TL;DW: High-res noise shaped gain, with smoothed fader.

PurestGain

Marking the 200th plugin in Airwindows’ ‘AU’ category (not perfectly accurate, but yay anyhow) is PurestGain, in VST-enabled form!

What’s to explain? It’s a gain utility. :D

No, seriously, that’s what it is. Here’s why some folks are a fan of this plugin anyway, even though every DAW has this as a utility plugin, plus the DAW faders built in.

Firstly, gain is processing. When you apply even a simple gain change, it expands the word length of your digital audio out to arbitrary size. PurestGain comes from a set of plugins I did to experiment with the extremes of digital audio accuracy. You might think digital audio is automatically accurate, but that’s far from the truth. We hear degradation in the resolution domain as flatness, cardboardy-ness, and it’s cumulative. I don’t think anybody can hear the difference between PurestGain and a DAW utility gain plugin, when just a single plugin is in the signal path… but it’s cumulative.

Also, you can’t be sure that a gain plugin is truly minimalist. If a plugin takes in floating-point audio of great quietness, and multiplies it by 1.0… that’s a math operation that can force the result into the same floating-point ‘level of resolution’ as the 1.0. Floating-point is treacherous, and the damage done is still very subtle but again is cumulative.

PurestGain takes the input audio and does the gain processing at ‘long double’ resolution. It then noise shapes the result back into the DAW audio buss, whether that’s a 32 bit buss for normal VST and AU, or a double-precision 64 bit VST buss, if available. The result is an ultra-high-precision gain plugin that refuses to lose any audio quality. It’s the plugin equivalent of using switched attenuators with precision resistors in a mastering console, rather than potentiometers.

There’s one more trick PurestGain has up its sleeve: a second control especially for fades. The trouble with DAW faders is that they must serve two masters: they’ve got to adjust smoothly and avoid zipper noise (crackling while you move the control, most clearly audible if you get a low-frequency sine wave going and then manipulate the control) but they’ve also got to snap instantly to a position if asked. The second slider in PurestGain runs in series with the dB gain control, but it functions very differently. One way to resist zipper noise is to have the gain smoothly ramp between volume settings, and that second control is designed for human-performed gain rides. Map the fader on a control surface to it, do your active mixing, and PurestGain will smooth every fader motion until it’s as fluid as any real-world analog console: try it with sinewaves and see how flawless the result can be.
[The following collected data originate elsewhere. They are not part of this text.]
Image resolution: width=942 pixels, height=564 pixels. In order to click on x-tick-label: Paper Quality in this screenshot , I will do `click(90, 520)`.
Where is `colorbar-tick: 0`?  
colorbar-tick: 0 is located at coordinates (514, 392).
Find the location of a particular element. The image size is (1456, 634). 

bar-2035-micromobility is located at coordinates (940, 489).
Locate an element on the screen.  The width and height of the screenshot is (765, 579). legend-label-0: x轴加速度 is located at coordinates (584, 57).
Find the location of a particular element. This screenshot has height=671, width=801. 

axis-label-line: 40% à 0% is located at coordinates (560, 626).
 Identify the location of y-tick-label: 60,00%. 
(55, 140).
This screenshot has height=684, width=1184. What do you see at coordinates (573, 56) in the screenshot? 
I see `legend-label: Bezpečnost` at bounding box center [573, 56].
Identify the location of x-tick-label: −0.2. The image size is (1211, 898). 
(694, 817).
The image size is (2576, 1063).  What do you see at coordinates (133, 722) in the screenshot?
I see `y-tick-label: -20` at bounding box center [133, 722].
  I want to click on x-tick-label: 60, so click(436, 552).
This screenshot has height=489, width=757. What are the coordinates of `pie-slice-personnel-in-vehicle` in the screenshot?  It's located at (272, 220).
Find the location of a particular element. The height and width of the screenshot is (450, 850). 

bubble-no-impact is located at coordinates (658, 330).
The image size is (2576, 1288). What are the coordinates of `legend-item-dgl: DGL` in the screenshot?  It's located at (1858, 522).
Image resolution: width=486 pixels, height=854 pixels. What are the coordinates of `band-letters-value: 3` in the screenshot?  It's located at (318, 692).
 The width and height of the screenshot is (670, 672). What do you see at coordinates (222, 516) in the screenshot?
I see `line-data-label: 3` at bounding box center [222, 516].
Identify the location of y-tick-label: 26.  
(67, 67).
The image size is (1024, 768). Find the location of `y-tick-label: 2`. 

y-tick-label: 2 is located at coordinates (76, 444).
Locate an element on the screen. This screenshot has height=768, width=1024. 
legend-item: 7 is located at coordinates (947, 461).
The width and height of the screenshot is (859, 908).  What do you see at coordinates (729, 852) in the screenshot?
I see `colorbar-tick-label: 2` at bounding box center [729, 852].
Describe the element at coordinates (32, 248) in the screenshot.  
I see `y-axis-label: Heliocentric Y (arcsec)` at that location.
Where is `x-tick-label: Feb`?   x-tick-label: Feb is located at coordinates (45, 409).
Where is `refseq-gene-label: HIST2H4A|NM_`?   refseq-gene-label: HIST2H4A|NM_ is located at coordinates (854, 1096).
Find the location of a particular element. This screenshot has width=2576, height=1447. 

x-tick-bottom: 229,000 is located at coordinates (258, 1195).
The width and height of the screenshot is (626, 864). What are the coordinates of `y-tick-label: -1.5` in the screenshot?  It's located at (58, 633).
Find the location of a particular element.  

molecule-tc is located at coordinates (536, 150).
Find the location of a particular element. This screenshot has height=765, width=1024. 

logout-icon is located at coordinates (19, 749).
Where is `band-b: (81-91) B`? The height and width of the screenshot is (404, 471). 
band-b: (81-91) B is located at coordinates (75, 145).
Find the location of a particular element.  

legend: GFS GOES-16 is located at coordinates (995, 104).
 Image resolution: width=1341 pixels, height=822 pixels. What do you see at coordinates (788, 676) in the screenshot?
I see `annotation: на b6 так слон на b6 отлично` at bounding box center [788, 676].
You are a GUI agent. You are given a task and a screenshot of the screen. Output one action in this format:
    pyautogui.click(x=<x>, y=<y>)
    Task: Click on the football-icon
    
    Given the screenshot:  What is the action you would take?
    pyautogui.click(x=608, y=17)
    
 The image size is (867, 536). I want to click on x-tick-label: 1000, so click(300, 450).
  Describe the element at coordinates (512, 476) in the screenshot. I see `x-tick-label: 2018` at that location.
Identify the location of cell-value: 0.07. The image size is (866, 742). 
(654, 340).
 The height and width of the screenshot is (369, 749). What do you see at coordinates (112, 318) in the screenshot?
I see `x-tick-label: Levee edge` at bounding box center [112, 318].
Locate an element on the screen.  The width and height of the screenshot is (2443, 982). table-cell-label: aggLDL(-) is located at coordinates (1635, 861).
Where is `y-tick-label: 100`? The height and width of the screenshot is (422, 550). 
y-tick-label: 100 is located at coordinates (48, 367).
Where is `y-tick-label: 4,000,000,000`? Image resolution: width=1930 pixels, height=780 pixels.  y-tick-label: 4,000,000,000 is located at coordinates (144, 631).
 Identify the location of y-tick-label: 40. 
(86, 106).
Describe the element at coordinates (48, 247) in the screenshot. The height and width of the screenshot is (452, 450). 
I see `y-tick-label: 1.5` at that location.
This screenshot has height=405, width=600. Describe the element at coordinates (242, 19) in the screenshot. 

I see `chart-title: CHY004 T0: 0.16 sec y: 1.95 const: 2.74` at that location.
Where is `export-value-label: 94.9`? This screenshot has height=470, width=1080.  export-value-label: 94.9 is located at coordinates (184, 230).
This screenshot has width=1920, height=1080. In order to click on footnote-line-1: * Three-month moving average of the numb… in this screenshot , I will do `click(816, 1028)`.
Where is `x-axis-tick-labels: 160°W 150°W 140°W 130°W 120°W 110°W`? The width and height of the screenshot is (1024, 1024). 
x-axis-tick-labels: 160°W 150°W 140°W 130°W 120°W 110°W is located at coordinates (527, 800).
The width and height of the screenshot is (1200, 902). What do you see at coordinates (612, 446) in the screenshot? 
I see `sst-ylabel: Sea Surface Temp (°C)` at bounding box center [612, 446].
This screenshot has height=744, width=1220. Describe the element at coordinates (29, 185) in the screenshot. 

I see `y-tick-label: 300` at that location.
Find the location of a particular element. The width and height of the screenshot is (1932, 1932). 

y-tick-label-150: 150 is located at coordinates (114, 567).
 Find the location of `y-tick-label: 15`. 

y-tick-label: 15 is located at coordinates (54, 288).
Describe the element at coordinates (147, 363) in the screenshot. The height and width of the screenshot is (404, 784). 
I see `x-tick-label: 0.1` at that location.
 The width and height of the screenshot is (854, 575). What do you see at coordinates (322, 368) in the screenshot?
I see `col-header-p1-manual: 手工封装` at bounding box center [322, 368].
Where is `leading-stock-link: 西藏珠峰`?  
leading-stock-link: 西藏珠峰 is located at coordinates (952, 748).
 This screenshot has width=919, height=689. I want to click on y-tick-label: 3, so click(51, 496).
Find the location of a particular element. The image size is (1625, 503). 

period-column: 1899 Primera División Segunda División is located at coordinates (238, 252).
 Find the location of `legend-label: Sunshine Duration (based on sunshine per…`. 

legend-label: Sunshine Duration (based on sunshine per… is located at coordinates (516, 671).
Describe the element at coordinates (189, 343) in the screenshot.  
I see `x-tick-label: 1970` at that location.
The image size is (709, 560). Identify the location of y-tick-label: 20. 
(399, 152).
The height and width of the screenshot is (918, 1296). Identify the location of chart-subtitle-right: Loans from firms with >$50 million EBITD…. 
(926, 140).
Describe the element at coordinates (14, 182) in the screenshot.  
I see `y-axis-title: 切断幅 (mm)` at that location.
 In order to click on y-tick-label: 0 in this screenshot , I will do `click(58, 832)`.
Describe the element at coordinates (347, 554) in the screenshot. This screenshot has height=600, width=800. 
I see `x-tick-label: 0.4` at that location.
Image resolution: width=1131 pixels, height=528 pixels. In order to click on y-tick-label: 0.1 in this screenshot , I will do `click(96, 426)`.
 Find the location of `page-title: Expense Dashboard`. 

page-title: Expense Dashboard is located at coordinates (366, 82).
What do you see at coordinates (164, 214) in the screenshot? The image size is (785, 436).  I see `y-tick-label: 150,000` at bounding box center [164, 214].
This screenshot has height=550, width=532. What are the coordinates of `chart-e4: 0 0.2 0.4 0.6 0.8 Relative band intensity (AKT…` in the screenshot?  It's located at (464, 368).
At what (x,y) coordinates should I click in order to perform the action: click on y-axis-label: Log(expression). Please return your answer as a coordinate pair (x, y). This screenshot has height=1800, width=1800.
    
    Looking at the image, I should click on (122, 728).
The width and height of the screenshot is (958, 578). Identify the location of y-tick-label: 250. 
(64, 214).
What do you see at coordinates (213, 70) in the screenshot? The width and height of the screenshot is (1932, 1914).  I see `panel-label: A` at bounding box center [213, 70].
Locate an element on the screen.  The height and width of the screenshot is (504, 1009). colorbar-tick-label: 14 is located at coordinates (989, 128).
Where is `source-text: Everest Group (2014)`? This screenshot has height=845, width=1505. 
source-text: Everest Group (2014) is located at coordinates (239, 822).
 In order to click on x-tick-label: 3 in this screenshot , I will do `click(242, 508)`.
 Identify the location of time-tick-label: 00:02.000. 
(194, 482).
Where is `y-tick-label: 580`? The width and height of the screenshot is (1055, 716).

That’s a surprising amount to say about a gain plugin, but that’s Airwindows for you :)

PurestGain is free. The way I get compensated for these plugins, after a decade of commercial work, is through Patreon. Why? Because it’s that important to me to put working, useful, high-quality plugins in the hands of musicians and producers. Back in the day when I got started, people were getting paid and were able to pass that along to software and hardware makers. I think people should keep getting good tools whether or not the industry’s really thriving well enough to support it, so Patreon is my choice: when enough people hear about it, the cost of me doing this work can be spread out among so many people that it’s not a burden. Also, it’s steadier than the boom-and-bust economics of releasing individual plugins for $50, which tends to force you to only release really mass-market types of plugins, and pander to only what’s most popular.